### Исходный текст
* * *
Для Канта Просвещение – это «смелость быть собой», становление самостоятельно мыслящего субъекта – забота XVIII в. «Если задать вопрос, живем ли мы теперь в просвещенный век, ответ будет: нет, но мы живем в век просвещения», – говорит Кант. Принцип ретроспективного самосознания эпохи Кант описал заранее: определил Просвещение, как «обретение зрелости», а всем известно, как непросто повзрослеть. Логичным продолжением кантовского тезиса является утверждение, что XVIII в. станет собой лишь в глазах XIX в. К тому моменту, когда эпоха Просвещения календарно завершилась (отмеряют время до Великой французской революции), эпоха все еще изъяснялась чужими словами, в терминах эстетики имперской: желание «быть собой» огромное, но трудно научиться быть собой в полной мере.
Сорок три года жизни Блейка приходятся на XVIII в., и даже если следующие двадцать семь лет прошли в XIX в. – как вообразить XVIII в. без него! Историку (искусства или политической мысли) приходится делить то, что делению не поддается: объявить часть жизни человека Просвещением, а другую половину – романтизмом. Почти все значительные биографии мыслителей XVIII в. приходятся именно на этот рубеж: не перейди биографии Гете, Гойи, Байрона, Блейка, Бетховена, Гельдерлина, Канта в постреволюционный период, то есть в следующий; не оглянись они назад, чтобы оценить опыт, век Просвещения не состоялся бы как таковой.
* * *
### Выдержки из данных
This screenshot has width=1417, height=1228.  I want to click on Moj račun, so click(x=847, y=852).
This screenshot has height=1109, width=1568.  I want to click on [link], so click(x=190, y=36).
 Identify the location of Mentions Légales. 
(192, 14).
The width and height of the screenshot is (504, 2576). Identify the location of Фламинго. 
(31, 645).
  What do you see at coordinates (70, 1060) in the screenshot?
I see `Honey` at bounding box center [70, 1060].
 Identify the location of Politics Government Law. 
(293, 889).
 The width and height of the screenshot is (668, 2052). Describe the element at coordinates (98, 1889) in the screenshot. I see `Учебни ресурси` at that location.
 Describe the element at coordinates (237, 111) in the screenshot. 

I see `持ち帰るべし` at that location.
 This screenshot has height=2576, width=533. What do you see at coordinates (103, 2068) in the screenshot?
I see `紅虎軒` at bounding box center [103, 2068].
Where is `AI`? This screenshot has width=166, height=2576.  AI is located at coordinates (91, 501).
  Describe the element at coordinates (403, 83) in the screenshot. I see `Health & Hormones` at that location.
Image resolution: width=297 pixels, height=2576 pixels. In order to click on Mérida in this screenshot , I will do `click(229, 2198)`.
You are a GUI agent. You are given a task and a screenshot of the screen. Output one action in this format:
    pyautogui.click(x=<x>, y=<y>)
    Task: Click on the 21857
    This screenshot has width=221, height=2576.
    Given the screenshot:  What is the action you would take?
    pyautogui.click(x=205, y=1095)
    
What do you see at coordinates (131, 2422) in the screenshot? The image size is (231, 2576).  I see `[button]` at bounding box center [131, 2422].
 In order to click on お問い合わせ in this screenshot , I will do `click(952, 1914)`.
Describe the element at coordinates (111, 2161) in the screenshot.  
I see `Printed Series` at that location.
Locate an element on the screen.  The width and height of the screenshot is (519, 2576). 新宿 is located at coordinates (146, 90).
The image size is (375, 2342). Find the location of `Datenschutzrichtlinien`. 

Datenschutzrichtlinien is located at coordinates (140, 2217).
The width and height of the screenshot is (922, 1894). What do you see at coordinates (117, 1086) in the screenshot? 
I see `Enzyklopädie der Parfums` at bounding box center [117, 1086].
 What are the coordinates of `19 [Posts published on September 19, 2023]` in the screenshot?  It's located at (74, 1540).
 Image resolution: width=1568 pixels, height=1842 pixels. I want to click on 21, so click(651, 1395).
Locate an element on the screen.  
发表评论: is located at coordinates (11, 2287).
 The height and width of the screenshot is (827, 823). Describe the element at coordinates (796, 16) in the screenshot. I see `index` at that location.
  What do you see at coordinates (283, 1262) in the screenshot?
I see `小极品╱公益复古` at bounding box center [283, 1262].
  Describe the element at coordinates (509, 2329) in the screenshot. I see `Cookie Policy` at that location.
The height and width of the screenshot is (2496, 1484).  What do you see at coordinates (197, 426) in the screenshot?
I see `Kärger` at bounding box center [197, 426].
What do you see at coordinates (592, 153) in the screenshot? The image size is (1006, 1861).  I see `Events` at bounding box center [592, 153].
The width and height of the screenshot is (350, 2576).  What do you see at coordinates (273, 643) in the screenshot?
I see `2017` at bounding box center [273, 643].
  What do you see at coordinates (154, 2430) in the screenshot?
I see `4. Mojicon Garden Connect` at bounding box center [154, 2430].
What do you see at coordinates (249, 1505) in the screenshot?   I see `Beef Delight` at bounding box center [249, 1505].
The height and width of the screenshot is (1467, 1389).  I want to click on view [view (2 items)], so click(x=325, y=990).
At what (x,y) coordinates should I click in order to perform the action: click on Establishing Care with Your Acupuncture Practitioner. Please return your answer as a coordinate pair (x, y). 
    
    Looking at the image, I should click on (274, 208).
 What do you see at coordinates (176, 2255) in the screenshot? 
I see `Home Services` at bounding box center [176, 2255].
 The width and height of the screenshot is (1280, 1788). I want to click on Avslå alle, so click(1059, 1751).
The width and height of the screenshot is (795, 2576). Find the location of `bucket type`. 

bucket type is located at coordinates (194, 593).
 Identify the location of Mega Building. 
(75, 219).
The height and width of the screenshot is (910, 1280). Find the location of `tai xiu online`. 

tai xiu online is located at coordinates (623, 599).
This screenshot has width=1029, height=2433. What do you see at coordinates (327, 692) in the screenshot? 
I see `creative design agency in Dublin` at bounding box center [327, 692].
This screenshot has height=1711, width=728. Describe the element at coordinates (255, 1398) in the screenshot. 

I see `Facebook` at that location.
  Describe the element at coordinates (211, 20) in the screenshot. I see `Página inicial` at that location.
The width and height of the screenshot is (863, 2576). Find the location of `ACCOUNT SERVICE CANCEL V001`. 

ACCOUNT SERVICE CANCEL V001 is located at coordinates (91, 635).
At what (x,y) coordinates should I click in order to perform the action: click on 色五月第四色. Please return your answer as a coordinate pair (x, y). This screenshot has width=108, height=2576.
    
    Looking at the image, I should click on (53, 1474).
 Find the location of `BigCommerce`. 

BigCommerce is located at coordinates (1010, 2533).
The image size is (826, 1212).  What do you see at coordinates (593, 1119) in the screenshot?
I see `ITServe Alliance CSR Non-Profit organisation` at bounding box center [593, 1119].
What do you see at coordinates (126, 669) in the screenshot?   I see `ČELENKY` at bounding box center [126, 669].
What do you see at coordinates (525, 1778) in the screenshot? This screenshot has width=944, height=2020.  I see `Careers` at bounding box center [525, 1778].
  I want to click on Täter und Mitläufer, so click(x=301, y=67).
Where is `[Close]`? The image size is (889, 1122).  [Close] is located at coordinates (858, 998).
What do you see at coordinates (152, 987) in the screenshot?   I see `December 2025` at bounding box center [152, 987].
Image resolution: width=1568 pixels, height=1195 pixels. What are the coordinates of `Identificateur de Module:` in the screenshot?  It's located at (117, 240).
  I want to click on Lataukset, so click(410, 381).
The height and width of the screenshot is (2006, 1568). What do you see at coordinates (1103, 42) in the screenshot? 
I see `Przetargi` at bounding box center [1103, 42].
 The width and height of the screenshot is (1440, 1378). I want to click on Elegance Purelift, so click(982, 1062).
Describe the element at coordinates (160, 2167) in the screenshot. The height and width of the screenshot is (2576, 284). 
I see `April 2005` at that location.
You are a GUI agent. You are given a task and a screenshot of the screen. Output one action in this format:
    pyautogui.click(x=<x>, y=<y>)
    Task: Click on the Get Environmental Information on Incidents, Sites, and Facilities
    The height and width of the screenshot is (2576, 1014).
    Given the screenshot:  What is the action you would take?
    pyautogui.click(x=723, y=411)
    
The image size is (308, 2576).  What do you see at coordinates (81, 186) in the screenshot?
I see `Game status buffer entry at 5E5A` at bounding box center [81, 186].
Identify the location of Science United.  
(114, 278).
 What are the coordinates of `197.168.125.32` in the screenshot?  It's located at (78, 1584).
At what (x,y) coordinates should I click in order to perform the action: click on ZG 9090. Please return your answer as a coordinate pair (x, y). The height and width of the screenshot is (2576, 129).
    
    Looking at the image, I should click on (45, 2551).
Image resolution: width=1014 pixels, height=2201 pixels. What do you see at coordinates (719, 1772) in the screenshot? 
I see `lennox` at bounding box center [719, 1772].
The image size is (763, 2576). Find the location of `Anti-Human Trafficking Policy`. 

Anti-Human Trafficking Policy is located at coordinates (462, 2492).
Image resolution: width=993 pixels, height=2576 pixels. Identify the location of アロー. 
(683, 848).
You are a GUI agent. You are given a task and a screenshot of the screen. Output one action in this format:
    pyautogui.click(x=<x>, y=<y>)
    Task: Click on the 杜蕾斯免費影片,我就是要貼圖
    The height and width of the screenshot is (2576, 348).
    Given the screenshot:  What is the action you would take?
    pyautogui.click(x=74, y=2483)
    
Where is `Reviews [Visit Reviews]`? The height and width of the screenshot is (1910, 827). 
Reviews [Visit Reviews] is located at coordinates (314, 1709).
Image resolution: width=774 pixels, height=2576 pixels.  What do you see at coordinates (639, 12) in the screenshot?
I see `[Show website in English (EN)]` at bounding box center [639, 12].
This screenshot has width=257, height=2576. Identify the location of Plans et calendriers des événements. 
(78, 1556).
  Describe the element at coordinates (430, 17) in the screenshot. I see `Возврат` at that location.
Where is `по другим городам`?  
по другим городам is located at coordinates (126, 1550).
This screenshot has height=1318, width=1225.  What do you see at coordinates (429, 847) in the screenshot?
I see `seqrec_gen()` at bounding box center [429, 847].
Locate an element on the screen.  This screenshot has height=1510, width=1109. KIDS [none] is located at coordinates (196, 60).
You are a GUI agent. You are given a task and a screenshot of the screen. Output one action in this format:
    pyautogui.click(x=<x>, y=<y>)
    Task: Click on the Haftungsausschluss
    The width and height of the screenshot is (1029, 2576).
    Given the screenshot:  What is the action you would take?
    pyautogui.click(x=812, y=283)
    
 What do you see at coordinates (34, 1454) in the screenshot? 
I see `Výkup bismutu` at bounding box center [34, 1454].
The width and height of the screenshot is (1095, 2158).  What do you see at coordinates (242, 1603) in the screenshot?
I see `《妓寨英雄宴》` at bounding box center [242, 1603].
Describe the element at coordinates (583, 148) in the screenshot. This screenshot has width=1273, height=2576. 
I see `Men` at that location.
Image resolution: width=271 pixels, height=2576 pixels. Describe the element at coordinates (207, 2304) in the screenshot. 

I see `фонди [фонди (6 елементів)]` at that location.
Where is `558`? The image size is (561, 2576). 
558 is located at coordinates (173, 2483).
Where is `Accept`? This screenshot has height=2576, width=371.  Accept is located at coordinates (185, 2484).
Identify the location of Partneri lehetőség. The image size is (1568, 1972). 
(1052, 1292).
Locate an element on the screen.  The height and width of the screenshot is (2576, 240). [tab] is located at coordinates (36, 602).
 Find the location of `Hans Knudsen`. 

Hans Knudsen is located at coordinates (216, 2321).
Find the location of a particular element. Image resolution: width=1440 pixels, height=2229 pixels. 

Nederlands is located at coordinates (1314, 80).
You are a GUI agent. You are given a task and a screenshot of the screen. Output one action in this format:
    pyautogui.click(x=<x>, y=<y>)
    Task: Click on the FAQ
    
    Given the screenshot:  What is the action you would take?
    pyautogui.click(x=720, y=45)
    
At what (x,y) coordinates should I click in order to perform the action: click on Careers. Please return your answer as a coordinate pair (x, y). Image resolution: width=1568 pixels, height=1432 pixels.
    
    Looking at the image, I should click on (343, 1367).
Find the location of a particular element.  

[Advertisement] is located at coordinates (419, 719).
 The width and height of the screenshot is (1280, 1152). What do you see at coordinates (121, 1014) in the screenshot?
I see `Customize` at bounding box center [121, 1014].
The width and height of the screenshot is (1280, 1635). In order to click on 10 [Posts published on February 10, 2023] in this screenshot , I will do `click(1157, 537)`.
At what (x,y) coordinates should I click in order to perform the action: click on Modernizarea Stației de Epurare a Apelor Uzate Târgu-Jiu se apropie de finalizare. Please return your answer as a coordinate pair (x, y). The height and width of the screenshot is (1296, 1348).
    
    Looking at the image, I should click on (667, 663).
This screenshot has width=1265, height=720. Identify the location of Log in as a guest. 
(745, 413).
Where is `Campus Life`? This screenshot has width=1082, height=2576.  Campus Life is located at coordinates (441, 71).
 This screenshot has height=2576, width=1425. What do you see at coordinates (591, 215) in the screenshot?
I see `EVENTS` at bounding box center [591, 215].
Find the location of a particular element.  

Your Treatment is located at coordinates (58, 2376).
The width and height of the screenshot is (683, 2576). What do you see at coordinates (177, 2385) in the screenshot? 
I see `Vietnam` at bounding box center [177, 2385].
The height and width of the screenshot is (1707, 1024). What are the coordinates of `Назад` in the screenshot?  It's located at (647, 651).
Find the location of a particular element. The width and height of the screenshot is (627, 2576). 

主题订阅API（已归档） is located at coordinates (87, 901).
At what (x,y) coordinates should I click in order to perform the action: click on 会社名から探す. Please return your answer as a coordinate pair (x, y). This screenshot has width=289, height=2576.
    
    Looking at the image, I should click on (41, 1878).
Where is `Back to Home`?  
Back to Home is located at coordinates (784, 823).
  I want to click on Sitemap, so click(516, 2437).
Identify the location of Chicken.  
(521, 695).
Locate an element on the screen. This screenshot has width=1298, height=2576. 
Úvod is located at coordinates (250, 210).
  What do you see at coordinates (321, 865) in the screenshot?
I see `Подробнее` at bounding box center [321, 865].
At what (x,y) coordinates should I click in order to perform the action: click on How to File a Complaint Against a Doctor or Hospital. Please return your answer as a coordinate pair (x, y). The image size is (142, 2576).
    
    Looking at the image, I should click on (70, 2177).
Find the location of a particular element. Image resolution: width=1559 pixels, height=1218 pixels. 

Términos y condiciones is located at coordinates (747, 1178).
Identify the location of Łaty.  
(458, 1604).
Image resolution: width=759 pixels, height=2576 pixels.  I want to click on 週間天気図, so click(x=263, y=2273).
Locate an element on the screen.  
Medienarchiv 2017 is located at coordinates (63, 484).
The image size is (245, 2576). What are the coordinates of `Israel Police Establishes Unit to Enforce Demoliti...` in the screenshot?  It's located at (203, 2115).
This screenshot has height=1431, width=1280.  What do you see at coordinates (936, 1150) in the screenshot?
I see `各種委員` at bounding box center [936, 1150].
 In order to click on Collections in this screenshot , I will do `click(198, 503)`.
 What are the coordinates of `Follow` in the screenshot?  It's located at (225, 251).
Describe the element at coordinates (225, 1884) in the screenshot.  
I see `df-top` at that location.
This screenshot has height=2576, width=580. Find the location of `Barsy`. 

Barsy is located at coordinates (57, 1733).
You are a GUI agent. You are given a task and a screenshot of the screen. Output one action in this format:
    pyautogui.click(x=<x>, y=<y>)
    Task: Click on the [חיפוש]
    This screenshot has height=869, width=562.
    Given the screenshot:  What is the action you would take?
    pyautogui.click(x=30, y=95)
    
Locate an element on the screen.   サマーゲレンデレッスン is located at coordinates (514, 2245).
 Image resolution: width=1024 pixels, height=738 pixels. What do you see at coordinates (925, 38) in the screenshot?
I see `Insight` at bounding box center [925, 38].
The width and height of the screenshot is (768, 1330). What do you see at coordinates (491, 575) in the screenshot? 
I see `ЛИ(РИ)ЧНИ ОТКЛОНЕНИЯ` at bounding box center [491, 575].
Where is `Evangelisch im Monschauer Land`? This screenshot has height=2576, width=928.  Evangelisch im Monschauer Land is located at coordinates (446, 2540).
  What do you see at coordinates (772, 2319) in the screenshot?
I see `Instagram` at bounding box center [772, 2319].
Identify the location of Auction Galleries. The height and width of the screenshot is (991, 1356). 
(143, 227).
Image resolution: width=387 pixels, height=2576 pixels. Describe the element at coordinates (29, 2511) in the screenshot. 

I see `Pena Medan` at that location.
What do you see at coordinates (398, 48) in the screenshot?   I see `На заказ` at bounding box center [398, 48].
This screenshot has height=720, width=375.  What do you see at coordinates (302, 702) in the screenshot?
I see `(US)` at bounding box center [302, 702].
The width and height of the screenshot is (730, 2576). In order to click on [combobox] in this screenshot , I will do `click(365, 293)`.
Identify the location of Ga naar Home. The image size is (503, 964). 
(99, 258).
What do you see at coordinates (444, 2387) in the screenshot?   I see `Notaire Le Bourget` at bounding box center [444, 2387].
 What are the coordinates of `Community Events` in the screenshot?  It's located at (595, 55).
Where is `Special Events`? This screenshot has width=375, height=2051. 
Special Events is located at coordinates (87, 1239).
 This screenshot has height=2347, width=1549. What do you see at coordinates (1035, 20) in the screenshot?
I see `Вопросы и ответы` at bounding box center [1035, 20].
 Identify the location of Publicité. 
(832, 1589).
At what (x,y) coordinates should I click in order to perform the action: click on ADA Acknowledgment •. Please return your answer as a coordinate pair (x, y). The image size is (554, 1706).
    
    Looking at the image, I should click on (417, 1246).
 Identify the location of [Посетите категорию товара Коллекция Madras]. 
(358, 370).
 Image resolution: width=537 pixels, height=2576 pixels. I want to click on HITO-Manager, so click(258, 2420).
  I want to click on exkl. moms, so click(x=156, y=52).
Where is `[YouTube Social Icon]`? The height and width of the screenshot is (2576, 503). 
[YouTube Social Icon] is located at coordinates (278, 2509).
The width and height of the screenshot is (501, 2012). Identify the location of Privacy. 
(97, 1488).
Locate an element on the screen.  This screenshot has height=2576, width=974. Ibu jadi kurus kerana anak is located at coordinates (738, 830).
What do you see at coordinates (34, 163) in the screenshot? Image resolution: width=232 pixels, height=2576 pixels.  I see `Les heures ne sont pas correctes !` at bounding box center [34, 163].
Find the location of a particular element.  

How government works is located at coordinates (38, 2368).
* * *
### Письменное задание
Поменяйте в тексте о Просвещении «романтизмом» на «сентиментализмом» и перепишите отрывок от «Сорок три года» до «бы как таковой.». Данные идут отдельно и к тексту отношения не имеют.

### Результат упражнения
Сорок три года жизни Блейка приходятся на XVIII в., и даже если следующие двадцать семь лет прошли в XIX в. – как вообразить XVIII в. без него! Историку (искусства или политической мысли) приходится делить то, что делению не поддается: объявить часть жизни человека Просвещением, а другую половину – сентиментализмом. Почти все значительные биографии мыслителей XVIII в. приходятся именно на этот рубеж: не перейди биографии Гете, Гойи, Байрона, Блейка, Бетховена, Гельдерлина, Канта в постреволюционный период, то есть в следующий; не оглянись они назад, чтобы оценить опыт, век Просвещения не состоялся бы как таковой.